» Requirement: Please rewrite the passage of the forum thread below starting at "There is no" and ending at "have you moved?", putting "Iron Maiden" in place of "Judas Priest".

» Reading passage:
####

Timmeh - 11.11.2011 at 14:39  
Written by Milena on 09.03.2011 at 08:34

Really, what IS he going to do next?

Straight from Wiki: "Dunn has produced a documentary series for VH1 Classic on various metal genres. Its release date is planned to be November 11, 2011." Wait, that's today!
Milena - 11.11.2011 at 15:15  
Written by Timmeh on 11.11.2011 at 14:39

Straight from Wiki: "Dunn has produced a documentary series for VH1 Classic on various metal genres. Its release date is planned to be November 11, 2011." Wait, that's today!

Yeah, I know, I just won't be able to watch it because I haven't got VH1 Classic. But it is based on the metal family tree showed in Headbanger's Journey, which I don't like, as it overlooks a lot of bands and puts some bands in random categories
Timmeh - 11.11.2011 at 15:21  
Written by Milena on 11.11.2011 at 15:15

Yeah, I know, I just won't be able to watch it because I haven't got VH1 Classic. But it is based on the metal family tree showed in Headbanger's Journey, which I don't like, as it overlooks a lot of bands and puts some bands in random categories

Oh darn, yes I remember looking at that tree and questioning a substantial part of it. I live in Australia so I can't watch it anyway, I might try and dig up the first episode on the internet somewhere, if its content doesn't annoy me too much I might keep watching the series.
Milena - 11.11.2011 at 15:30  
Written by Timmeh on 11.11.2011 at 15:21

Oh darn, yes I remember looking at that tree and questioning a substantial part of it. I live in Australia so I can't watch it anyway, I might try and dig up the first episode on the internet somewhere, if its content doesn't annoy me too much I might keep watching the series.

There is no 'true' version when it comes to the classification of metal genres, but I've found that a lot of musical journalists and people dealing with metal on other professional bases have a lot of wackier beliefs about them then the rest of us fans... and we should agree on the majority's opinion, as this is the model this world functions by... but they keep on pushing their versions of what subgenres should be :/ I mean, Judas Priest = power metal? If that is the case, we can retire heavy metal as a genre, as it doesn't exist, and everything is either power or proto metal

The article says you're from Ethiopia but you live in Australia.... have you moved?
Marcel Hubregtse - 11.11.2011 at 15:31  
Written by Milena on 11.11.2011 at 15:15

Written by Timmeh on 11.11.2011 at 14:39

Straight from Wiki: "Dunn has produced a documentary series for VH1 Classic on various metal genres. Its release date is planned to be November 11, 2011." Wait, that's today!

####

» Record extracts:
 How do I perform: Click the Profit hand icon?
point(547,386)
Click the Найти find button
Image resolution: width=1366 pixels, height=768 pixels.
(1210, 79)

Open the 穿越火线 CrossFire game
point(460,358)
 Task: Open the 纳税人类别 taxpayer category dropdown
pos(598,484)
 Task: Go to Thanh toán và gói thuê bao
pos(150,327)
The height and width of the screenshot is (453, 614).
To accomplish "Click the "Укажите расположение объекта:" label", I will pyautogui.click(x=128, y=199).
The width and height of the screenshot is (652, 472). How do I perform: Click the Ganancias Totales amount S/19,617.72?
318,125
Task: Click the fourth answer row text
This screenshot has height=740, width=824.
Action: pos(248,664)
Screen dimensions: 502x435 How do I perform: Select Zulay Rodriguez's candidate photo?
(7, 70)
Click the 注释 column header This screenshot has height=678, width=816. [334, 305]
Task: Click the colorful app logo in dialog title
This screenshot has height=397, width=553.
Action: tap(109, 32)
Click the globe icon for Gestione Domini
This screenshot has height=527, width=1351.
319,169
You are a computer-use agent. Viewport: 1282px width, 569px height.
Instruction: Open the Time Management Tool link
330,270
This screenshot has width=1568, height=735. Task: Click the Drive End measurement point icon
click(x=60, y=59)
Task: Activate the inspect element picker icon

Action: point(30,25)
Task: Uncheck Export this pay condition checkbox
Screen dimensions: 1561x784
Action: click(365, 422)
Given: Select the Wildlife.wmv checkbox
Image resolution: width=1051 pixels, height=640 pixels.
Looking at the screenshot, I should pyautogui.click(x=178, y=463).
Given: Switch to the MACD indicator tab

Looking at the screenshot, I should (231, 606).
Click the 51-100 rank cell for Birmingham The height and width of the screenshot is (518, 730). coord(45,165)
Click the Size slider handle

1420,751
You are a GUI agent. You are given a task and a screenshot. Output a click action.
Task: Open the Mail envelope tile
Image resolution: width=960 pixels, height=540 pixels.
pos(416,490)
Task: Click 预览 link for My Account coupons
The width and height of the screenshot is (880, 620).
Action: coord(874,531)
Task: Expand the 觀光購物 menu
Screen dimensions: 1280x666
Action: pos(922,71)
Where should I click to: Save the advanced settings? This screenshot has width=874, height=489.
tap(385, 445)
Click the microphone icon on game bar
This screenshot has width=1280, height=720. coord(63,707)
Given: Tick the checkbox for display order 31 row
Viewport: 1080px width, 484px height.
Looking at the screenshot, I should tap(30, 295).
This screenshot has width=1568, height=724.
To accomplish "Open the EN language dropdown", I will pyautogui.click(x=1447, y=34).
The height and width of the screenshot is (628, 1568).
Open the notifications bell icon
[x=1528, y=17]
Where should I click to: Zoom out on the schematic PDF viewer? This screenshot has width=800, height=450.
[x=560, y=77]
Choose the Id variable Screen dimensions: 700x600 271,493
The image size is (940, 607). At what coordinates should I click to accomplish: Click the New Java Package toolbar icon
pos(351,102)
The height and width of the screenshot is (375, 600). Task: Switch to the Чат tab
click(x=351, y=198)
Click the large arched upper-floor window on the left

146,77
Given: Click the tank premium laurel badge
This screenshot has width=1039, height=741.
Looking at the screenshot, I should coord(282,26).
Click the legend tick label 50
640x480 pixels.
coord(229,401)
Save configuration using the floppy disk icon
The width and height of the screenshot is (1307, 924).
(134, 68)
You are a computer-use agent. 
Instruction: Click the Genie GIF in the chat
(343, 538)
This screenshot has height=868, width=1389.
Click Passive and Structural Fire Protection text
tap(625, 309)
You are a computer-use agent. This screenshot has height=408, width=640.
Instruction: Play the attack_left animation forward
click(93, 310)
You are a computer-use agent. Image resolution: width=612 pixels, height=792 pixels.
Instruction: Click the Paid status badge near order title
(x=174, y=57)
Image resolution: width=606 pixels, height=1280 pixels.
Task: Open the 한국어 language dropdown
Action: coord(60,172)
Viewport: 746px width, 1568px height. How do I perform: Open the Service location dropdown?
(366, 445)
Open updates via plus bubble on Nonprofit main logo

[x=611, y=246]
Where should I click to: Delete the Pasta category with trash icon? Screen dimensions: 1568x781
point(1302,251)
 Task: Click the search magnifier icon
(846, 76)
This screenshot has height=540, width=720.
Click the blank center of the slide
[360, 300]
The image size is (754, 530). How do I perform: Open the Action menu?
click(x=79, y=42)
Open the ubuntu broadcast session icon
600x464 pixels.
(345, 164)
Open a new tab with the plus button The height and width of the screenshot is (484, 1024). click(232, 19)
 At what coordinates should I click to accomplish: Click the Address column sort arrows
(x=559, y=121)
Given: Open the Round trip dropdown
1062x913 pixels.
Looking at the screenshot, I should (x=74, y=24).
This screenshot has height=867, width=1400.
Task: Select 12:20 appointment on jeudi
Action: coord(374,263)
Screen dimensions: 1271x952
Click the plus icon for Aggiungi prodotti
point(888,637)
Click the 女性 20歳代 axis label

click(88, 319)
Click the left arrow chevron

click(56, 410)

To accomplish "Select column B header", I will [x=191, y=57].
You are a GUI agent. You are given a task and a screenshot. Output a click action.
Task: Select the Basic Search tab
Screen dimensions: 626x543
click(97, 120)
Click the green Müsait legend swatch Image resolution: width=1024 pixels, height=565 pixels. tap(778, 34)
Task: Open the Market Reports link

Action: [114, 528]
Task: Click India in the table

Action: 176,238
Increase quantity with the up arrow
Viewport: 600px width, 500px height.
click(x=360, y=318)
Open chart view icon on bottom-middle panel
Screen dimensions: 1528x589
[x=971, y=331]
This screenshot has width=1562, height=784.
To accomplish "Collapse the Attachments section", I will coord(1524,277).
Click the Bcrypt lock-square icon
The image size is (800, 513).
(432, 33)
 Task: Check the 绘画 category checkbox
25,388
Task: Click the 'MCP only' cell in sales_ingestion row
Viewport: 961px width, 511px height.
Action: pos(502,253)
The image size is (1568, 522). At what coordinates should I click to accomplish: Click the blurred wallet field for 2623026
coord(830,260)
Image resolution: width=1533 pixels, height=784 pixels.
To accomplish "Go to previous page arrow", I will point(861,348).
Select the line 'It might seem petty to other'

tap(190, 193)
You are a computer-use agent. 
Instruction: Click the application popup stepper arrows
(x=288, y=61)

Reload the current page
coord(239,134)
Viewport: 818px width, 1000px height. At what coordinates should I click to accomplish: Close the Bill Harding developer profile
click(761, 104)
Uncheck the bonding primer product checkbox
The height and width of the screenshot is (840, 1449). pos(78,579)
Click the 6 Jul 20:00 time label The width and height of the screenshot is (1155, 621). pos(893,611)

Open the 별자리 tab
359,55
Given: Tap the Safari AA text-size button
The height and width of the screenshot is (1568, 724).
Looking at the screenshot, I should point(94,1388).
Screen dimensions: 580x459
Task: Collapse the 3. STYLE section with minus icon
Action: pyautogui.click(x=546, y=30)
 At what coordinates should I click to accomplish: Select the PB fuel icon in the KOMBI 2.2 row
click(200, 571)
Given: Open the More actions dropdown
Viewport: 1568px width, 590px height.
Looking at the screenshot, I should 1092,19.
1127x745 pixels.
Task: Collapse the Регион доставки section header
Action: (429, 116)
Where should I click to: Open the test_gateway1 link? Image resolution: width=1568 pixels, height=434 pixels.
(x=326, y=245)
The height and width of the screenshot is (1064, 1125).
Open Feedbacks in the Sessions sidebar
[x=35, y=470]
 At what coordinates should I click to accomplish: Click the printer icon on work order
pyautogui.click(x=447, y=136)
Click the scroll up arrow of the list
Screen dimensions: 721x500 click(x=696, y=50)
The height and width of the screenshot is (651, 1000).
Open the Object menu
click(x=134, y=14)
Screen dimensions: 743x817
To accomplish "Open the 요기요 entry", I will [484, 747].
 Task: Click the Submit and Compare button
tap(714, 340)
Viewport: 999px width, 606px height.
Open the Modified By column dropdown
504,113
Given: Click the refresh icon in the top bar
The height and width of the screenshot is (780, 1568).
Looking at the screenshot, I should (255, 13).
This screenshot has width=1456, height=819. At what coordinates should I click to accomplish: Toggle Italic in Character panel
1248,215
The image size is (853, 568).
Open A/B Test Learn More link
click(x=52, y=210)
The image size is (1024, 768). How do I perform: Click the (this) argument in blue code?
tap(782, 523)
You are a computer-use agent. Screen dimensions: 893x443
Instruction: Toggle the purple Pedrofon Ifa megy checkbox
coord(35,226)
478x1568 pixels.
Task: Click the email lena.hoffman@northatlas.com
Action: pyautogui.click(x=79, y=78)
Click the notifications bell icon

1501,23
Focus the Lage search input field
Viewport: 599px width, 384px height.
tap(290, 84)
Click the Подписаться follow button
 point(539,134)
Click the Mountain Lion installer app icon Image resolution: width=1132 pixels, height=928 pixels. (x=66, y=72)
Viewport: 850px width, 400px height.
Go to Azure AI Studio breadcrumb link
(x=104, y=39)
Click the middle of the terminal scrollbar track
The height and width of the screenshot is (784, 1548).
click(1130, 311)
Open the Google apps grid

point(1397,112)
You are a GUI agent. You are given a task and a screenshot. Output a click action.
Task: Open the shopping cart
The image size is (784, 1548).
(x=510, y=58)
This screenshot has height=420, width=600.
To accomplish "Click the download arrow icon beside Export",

####

» Task result:
There is no 'true' version when it comes to the classification of metal genres, but I've found that a lot of musical journalists and people dealing with metal on other professional bases have a lot of wackier beliefs about them then the rest of us fans... and we should agree on the majority's opinion, as this is the model this world functions by... but they keep on pushing their versions of what subgenres should be :/ I mean, Iron Maiden = power metal? If that is the case, we can retire heavy metal as a genre, as it doesn't exist, and everything is either power or proto metal

The article says you're from Ethiopia but you live in Australia.... have you moved?